On Friday, January 17, 203, jeanne responded:
Pat, you know what I'm going to say. There's no one "right" answer. Metabolisms are different. Some people seem to gain as if by magic. While others of us can eat with barely a glimpse at the scale. Once we have gained more weight than is socially acceptable, though, we have emotional responses to our "fat" selves, and those are interdependent with the physical attributes that certainly affect the weight we each carry with or without emotional concerns.

Illness is a good excuse, in that, it gives us "something to blame." But it's denial to the extent that we let that label control us. Some of us are going to be "fatter" than others, no matter what. We can accept that without turning "fat" into an illness. Yes, it can become a real health problem, but not in the early stages when I think our self images have more to do with our responses than anything else. It's hard to lose weight. We should try to eat in a healthy way. But we mustn't let the labelling turn the eating into more of a problem than it should be.

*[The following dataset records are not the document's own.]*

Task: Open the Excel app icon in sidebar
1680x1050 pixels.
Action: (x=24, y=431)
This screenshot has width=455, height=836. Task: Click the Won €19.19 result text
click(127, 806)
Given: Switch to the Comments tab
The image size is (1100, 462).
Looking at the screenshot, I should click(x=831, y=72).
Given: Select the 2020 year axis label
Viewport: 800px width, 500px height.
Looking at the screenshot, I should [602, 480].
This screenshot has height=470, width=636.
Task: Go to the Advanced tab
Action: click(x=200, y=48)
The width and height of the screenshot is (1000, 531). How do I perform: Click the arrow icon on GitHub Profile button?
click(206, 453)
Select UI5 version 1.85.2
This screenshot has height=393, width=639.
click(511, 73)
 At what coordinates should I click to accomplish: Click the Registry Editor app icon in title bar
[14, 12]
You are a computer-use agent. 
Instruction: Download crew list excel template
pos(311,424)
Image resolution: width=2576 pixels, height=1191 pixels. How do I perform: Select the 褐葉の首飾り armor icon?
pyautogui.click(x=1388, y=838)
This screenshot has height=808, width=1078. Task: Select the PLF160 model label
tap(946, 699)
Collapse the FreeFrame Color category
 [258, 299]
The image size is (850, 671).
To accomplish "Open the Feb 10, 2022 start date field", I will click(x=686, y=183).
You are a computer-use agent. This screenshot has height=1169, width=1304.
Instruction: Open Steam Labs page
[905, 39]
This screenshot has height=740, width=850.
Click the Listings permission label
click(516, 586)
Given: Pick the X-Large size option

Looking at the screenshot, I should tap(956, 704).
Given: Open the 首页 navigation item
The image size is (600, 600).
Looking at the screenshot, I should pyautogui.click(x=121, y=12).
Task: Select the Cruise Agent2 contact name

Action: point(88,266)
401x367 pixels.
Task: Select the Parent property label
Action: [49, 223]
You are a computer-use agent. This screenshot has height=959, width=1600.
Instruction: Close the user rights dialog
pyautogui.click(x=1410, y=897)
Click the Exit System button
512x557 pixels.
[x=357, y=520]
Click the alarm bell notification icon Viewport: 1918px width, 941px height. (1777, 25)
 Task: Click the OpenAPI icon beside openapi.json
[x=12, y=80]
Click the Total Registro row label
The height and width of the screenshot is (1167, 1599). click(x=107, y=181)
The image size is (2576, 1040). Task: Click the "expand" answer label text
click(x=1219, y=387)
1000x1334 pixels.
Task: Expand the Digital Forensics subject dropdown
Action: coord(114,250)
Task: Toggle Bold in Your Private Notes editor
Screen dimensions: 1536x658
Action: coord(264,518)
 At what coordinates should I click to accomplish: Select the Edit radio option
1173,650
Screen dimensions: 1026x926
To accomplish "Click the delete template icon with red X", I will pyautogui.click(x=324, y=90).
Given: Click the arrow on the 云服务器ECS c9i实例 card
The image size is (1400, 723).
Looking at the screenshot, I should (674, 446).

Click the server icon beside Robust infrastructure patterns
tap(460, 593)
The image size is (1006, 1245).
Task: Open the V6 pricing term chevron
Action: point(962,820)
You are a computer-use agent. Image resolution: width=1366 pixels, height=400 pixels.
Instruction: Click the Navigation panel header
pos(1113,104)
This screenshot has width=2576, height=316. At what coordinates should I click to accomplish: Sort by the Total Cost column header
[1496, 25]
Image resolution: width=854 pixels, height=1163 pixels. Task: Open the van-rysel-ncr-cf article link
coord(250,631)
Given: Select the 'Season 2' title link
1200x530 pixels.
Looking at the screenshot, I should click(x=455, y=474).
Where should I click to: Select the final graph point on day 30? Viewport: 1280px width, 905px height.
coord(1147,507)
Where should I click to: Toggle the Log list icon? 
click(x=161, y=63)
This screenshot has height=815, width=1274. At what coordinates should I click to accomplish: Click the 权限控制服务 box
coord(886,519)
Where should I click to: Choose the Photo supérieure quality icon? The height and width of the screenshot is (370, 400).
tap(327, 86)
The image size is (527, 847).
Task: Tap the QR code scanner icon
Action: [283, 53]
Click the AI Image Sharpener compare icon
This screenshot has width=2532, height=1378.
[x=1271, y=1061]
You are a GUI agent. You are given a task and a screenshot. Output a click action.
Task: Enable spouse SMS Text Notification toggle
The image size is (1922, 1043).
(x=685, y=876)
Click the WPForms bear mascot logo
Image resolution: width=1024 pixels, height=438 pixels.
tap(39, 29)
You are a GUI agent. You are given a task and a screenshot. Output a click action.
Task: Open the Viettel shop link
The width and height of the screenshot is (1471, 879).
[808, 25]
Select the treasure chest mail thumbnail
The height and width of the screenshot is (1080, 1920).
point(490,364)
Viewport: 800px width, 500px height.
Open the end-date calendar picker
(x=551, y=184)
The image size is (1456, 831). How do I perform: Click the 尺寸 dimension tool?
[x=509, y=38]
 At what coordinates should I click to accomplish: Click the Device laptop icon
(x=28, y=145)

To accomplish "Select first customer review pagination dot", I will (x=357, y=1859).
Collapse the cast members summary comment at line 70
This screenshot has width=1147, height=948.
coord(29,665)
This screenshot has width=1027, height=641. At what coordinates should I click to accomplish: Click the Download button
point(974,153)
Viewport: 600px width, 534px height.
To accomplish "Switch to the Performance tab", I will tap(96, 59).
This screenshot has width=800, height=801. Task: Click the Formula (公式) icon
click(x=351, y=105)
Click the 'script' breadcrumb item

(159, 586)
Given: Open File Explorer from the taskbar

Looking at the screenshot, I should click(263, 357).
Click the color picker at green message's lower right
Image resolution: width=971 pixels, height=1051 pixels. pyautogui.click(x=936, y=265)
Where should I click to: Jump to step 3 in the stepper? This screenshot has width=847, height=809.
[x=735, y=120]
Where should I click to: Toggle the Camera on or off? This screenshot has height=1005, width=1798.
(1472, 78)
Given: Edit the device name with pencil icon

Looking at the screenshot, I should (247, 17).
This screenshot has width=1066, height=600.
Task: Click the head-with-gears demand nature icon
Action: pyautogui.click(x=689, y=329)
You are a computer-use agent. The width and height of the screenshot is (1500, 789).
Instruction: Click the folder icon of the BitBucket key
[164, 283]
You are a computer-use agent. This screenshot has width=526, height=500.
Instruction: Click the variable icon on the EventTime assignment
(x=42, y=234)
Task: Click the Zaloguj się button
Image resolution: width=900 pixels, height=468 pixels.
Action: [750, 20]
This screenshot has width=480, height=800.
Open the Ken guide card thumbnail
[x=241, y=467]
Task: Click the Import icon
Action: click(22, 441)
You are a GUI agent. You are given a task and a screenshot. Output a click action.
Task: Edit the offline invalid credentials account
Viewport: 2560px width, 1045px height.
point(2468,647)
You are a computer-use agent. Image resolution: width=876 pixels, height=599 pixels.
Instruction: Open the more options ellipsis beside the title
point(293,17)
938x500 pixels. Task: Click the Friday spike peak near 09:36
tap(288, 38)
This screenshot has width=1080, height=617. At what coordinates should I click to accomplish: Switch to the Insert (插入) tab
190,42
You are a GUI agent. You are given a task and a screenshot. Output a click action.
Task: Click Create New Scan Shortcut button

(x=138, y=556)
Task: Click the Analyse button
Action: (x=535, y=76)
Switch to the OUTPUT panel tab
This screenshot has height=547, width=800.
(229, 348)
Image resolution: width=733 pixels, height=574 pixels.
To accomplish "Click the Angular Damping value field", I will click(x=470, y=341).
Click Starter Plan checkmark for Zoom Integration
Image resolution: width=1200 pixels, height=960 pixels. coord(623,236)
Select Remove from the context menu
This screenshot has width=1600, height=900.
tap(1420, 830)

The media to which you refer are a giant piece of the dominanat discourse. Especially the advertisements, which focus on the "sexy female," who, though she may have some meat on her, is generally enviably skinny. To the extent that the dominant discourse pays so much attention to obesity, it labels those whose bodies tend to hold onto fat, and damages the self images of those who gain beyond the "sexy" ideal. To that extent we need to look to the infrstructure as part of the problem. Consider, for example, the extent to which primarily "fat" foods are available in our schools.